WHAT YOU SHOULD DO =
Repeat each entry verbatim.

------------------------------------------------

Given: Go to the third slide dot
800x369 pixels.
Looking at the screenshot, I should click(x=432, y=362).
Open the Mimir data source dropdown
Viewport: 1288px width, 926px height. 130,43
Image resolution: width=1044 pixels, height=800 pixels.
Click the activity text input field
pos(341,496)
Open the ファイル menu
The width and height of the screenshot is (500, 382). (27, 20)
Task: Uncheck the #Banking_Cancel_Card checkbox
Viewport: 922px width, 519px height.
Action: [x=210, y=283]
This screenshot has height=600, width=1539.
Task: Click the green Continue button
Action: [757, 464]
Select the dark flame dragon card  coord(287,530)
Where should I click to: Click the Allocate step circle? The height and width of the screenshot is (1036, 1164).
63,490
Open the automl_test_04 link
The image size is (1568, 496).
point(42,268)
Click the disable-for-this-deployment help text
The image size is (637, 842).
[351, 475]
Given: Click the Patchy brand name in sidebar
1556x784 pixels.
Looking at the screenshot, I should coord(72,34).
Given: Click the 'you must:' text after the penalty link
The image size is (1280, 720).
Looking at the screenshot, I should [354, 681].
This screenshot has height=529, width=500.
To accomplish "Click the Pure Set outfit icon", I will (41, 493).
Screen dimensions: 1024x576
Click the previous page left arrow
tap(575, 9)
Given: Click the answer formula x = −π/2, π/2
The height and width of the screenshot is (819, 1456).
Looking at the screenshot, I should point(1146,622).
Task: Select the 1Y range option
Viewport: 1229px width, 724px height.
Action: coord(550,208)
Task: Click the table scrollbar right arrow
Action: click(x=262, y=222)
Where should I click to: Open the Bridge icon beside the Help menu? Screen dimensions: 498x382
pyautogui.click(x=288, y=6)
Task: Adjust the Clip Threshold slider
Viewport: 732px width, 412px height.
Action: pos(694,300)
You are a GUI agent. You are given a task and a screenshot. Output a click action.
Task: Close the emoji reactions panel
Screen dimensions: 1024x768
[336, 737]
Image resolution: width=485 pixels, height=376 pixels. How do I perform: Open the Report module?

------------------------------------------------

WRITTEN RESPONSE =
Given: Go to the third slide dot
800x369 pixels.
Looking at the screenshot, I should click(x=432, y=362).
Open the Mimir data source dropdown
Viewport: 1288px width, 926px height. 130,43
Image resolution: width=1044 pixels, height=800 pixels.
Click the activity text input field
pos(341,496)
Open the ファイル menu
The width and height of the screenshot is (500, 382). (27, 20)
Task: Uncheck the #Banking_Cancel_Card checkbox
Viewport: 922px width, 519px height.
Action: [x=210, y=283]
This screenshot has height=600, width=1539.
Task: Click the green Continue button
Action: [757, 464]
Select the dark flame dragon card  coord(287,530)
Where should I click to: Click the Allocate step circle? The height and width of the screenshot is (1036, 1164).
63,490
Open the automl_test_04 link
The image size is (1568, 496).
point(42,268)
Click the disable-for-this-deployment help text
The image size is (637, 842).
[351, 475]
Given: Click the Patchy brand name in sidebar
1556x784 pixels.
Looking at the screenshot, I should coord(72,34).
Given: Click the 'you must:' text after the penalty link
The image size is (1280, 720).
Looking at the screenshot, I should [354, 681].
This screenshot has height=529, width=500.
To accomplish "Click the Pure Set outfit icon", I will (41, 493).
Screen dimensions: 1024x576
Click the previous page left arrow
tap(575, 9)
Given: Click the answer formula x = −π/2, π/2
The height and width of the screenshot is (819, 1456).
Looking at the screenshot, I should point(1146,622).
Task: Select the 1Y range option
Viewport: 1229px width, 724px height.
Action: coord(550,208)
Task: Click the table scrollbar right arrow
Action: click(x=262, y=222)
Where should I click to: Open the Bridge icon beside the Help menu? Screen dimensions: 498x382
pyautogui.click(x=288, y=6)
Task: Adjust the Clip Threshold slider
Viewport: 732px width, 412px height.
Action: pos(694,300)
You are a GUI agent. You are given a task and a screenshot. Output a click action.
Task: Close the emoji reactions panel
Screen dimensions: 1024x768
[336, 737]
Image resolution: width=485 pixels, height=376 pixels. How do I perform: Open the Report module?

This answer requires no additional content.